DATA EXCERPTS section start

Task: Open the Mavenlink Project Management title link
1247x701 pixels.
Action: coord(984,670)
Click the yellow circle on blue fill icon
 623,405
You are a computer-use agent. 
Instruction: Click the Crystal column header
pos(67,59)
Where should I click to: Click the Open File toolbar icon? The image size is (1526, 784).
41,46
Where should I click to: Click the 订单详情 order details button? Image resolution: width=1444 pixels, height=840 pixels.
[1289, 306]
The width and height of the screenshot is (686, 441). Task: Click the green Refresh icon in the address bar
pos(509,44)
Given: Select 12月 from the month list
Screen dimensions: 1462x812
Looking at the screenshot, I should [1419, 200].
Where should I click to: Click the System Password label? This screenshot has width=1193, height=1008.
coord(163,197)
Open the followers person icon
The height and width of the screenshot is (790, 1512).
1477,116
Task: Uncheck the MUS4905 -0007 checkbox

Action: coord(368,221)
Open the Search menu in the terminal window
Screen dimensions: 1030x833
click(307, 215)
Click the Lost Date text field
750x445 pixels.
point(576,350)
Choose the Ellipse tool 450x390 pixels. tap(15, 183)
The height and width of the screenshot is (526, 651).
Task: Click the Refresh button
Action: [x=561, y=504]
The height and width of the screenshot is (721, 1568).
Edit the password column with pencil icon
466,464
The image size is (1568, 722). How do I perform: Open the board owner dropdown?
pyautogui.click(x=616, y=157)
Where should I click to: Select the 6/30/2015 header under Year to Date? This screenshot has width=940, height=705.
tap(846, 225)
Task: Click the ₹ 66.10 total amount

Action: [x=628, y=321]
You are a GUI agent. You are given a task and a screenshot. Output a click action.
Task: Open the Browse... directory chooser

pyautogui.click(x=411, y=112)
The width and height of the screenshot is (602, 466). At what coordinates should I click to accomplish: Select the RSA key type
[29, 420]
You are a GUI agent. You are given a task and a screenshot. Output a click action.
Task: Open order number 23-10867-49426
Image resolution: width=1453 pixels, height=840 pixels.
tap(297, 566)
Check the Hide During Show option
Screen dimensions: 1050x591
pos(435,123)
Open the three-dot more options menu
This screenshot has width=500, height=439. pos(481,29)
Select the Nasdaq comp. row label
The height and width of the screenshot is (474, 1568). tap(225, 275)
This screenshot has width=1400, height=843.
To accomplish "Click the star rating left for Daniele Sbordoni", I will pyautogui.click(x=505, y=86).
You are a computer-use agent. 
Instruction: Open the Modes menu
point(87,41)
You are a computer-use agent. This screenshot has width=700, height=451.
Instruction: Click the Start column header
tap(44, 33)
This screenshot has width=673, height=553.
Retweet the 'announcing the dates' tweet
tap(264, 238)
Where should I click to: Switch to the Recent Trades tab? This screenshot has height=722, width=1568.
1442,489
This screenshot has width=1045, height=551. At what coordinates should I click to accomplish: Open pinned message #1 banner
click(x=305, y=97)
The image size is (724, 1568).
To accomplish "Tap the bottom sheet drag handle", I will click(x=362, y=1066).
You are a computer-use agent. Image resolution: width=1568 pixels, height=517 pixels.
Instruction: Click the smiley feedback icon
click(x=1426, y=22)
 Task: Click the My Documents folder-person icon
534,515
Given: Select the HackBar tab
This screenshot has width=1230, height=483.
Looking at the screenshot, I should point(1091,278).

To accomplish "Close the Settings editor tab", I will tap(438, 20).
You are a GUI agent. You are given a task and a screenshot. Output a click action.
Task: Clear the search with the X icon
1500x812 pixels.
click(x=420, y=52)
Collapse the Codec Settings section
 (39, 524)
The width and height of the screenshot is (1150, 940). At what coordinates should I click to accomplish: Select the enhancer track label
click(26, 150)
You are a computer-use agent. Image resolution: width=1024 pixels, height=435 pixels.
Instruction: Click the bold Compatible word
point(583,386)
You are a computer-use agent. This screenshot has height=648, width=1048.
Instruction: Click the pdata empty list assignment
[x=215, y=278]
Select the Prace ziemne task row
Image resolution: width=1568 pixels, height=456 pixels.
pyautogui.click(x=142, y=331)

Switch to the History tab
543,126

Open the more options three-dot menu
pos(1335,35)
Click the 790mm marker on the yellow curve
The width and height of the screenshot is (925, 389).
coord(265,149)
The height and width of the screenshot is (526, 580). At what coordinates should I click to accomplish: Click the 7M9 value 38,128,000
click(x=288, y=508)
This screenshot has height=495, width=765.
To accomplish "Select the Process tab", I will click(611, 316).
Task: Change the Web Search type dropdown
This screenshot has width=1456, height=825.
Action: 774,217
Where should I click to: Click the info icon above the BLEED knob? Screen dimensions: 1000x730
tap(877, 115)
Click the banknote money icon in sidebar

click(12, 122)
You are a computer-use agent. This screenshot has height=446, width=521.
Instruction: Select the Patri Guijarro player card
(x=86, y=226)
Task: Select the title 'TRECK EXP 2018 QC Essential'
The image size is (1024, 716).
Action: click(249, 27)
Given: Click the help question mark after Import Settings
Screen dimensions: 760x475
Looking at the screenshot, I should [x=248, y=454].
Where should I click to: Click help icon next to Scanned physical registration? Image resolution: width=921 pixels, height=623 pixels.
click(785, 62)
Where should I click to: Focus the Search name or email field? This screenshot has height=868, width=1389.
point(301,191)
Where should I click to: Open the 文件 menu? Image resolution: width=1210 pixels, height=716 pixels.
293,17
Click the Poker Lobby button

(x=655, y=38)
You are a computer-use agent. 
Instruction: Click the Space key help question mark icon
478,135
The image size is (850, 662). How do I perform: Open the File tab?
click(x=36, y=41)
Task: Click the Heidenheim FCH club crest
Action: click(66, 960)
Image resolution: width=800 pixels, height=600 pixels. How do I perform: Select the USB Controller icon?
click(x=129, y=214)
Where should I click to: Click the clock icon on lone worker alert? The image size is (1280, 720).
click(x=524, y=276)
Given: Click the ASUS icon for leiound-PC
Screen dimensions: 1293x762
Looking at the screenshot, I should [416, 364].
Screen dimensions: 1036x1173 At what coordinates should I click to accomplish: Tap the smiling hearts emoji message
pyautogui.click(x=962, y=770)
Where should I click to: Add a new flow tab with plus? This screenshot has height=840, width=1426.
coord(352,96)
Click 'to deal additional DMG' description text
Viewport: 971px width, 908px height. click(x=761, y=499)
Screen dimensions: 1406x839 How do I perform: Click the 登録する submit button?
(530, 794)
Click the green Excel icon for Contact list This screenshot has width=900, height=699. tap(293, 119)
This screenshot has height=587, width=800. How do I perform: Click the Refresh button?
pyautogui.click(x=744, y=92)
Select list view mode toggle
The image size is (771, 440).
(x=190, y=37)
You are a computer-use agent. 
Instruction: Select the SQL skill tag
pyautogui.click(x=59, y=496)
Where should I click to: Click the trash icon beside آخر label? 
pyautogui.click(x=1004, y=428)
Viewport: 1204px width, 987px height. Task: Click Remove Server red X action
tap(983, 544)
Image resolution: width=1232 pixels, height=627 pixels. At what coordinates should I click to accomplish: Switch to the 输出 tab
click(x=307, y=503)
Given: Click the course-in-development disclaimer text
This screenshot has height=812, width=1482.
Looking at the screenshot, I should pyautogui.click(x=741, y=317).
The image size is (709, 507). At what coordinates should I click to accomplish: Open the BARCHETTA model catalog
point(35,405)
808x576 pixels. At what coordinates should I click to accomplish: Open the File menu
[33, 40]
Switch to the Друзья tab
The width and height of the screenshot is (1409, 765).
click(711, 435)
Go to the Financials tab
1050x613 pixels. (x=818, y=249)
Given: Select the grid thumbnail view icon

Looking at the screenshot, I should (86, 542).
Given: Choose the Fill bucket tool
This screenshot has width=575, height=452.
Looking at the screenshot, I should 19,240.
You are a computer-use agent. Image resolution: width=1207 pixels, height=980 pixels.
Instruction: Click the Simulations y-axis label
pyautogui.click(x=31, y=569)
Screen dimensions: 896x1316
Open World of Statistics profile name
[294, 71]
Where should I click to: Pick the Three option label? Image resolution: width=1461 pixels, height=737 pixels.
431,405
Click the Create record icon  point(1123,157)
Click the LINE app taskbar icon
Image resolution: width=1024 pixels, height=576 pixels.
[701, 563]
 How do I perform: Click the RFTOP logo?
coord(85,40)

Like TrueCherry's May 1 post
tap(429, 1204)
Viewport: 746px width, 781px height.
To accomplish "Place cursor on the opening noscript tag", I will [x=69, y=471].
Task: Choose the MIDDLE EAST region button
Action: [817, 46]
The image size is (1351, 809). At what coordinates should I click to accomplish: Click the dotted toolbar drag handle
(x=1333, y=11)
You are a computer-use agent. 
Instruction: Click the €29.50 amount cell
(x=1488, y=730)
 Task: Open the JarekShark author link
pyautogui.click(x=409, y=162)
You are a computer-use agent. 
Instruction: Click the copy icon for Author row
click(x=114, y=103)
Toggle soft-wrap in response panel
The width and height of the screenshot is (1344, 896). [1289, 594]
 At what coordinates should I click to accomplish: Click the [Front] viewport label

DATA EXCERPTS section end

» TASK TO CARRY OUT: Using the records above, write out exactly the lines between the one holding "Task: Clear the search with the X icon" and the one holding "You are a computer-use agent. Image resolution: width=1024", inclusive; leave everything else out.

» WRITTEN RESPONSE:
Task: Clear the search with the X icon
1500x812 pixels.
click(x=420, y=52)
Collapse the Codec Settings section
 (39, 524)
The width and height of the screenshot is (1150, 940). At what coordinates should I click to accomplish: Select the enhancer track label
click(26, 150)
You are a computer-use agent. Image resolution: width=1024 pixels, height=435 pixels.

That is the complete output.